(Text and item location entries)

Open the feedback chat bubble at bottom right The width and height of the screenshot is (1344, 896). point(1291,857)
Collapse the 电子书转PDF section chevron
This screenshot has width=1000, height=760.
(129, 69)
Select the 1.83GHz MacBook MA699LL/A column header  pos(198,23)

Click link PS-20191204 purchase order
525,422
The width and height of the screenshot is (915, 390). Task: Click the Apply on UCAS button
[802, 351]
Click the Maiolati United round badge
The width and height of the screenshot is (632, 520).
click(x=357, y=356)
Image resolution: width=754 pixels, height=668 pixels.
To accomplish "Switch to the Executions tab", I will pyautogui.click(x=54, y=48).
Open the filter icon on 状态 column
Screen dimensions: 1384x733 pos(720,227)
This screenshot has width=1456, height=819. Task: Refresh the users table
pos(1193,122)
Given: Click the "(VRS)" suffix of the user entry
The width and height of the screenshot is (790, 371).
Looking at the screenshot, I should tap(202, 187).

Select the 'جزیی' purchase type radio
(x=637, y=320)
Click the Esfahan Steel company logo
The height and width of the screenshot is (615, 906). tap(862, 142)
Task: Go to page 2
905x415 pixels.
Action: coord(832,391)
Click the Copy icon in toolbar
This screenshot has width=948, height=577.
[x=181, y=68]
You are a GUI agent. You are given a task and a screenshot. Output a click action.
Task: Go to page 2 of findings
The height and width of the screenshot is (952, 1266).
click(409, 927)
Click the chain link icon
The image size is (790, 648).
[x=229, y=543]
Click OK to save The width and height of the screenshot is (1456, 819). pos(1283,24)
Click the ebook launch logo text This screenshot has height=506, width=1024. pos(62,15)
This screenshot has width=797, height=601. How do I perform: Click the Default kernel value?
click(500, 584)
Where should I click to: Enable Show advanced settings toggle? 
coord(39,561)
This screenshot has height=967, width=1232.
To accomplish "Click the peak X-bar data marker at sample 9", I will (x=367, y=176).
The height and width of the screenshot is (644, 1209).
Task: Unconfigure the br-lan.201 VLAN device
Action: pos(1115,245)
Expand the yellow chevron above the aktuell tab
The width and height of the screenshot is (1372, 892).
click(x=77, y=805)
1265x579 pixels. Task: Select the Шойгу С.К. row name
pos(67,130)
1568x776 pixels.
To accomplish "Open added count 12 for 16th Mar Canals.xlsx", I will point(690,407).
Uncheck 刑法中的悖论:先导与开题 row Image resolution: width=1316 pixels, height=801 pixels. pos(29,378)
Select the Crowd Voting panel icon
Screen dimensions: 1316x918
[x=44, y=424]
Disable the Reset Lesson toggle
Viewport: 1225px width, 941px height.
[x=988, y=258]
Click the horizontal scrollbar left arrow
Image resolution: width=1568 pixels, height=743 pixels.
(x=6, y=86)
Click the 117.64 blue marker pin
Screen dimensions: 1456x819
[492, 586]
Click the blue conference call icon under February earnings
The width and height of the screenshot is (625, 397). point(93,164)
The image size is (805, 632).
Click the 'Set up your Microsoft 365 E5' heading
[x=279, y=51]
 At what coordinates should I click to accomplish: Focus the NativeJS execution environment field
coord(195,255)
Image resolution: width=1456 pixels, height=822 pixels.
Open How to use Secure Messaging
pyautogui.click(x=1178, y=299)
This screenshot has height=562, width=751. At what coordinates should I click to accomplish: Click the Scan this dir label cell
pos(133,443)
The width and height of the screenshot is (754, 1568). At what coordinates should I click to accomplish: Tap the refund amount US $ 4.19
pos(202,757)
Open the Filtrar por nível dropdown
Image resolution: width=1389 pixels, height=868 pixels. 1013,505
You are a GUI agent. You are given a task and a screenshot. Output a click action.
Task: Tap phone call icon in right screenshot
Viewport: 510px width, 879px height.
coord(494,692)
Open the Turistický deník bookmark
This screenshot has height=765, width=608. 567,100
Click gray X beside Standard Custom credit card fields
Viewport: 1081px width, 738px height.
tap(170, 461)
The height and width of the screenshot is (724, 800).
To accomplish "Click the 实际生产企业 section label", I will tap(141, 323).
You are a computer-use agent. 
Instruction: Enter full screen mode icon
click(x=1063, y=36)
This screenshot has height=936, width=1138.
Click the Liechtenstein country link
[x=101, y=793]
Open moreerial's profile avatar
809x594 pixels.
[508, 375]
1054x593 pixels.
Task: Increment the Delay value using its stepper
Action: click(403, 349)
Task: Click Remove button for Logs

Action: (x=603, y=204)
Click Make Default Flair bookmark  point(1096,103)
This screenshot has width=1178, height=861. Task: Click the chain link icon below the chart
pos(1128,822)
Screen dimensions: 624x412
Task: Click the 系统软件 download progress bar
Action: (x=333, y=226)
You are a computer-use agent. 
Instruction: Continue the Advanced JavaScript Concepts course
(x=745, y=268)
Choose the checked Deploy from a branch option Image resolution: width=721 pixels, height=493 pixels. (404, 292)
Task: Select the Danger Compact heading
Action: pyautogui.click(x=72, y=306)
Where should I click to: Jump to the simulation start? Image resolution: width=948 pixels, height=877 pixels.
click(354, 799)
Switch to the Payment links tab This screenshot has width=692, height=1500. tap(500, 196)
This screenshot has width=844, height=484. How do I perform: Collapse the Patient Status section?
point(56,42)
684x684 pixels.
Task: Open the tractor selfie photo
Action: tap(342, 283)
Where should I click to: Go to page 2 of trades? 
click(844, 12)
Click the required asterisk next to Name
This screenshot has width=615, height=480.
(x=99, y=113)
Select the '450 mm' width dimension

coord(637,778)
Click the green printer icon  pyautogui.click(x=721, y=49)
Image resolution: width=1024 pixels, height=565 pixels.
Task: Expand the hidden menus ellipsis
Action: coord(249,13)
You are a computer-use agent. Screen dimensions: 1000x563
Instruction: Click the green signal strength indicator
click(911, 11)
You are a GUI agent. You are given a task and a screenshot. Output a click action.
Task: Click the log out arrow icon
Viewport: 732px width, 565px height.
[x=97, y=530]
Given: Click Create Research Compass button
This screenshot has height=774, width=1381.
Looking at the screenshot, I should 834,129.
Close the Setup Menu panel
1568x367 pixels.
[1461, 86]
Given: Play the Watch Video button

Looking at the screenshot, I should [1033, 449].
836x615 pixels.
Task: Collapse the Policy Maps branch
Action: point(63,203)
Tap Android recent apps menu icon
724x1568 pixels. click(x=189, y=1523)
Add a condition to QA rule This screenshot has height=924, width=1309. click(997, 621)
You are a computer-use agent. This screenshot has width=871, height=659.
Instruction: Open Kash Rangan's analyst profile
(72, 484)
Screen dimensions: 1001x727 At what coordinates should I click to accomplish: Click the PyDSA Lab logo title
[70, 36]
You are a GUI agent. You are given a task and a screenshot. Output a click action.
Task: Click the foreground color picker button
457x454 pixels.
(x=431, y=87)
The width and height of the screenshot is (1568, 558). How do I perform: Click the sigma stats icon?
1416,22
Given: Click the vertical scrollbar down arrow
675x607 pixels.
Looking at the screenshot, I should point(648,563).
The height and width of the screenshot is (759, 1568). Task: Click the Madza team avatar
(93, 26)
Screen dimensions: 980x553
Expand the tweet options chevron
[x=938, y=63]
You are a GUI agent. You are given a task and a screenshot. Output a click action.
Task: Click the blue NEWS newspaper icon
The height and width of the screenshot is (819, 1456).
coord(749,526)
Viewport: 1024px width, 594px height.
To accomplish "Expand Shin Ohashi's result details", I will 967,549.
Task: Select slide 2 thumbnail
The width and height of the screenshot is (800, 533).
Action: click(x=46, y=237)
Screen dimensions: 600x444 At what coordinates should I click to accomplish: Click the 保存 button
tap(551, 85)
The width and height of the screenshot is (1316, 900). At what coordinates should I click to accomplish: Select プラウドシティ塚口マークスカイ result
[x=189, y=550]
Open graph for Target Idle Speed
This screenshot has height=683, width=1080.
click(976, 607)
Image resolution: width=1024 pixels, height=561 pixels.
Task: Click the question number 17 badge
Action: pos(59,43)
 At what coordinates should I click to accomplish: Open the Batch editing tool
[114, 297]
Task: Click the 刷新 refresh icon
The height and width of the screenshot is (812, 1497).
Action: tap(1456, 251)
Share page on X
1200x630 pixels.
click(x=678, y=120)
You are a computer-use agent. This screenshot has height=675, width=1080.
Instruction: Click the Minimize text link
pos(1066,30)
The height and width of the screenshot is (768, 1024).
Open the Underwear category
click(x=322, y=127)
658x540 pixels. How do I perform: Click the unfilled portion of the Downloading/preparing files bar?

PROBLEM TO WORK ON: Rewrite everything from the line containing "1265x579 pixels. Task: Select" down to the line containing "will tap(141, 323).", replacing "Crowd Voting" with "Group Voting" and keeping all else unchanged.

WORKED SOLUTION:
1265x579 pixels. Task: Select the Шойгу С.К. row name
pos(67,130)
1568x776 pixels.
To accomplish "Open added count 12 for 16th Mar Canals.xlsx", I will point(690,407).
Uncheck 刑法中的悖论:先导与开题 row Image resolution: width=1316 pixels, height=801 pixels. pos(29,378)
Select the Group Voting panel icon
Screen dimensions: 1316x918
[x=44, y=424]
Disable the Reset Lesson toggle
Viewport: 1225px width, 941px height.
[x=988, y=258]
Click the horizontal scrollbar left arrow
Image resolution: width=1568 pixels, height=743 pixels.
(x=6, y=86)
Click the 117.64 blue marker pin
Screen dimensions: 1456x819
[492, 586]
Click the blue conference call icon under February earnings
The width and height of the screenshot is (625, 397). point(93,164)
The image size is (805, 632).
Click the 'Set up your Microsoft 365 E5' heading
[x=279, y=51]
 At what coordinates should I click to accomplish: Focus the NativeJS execution environment field
coord(195,255)
Image resolution: width=1456 pixels, height=822 pixels.
Open How to use Secure Messaging
pyautogui.click(x=1178, y=299)
This screenshot has height=562, width=751. At what coordinates should I click to accomplish: Click the Scan this dir label cell
pos(133,443)
The width and height of the screenshot is (754, 1568). At what coordinates should I click to accomplish: Tap the refund amount US $ 4.19
pos(202,757)
Open the Filtrar por nível dropdown
Image resolution: width=1389 pixels, height=868 pixels. 1013,505
You are a GUI agent. You are given a task and a screenshot. Output a click action.
Task: Tap phone call icon in right screenshot
Viewport: 510px width, 879px height.
coord(494,692)
Open the Turistický deník bookmark
This screenshot has height=765, width=608. 567,100
Click gray X beside Standard Custom credit card fields
Viewport: 1081px width, 738px height.
tap(170, 461)
The height and width of the screenshot is (724, 800).
To accomplish "Click the 实际生产企业 section label", I will tap(141, 323).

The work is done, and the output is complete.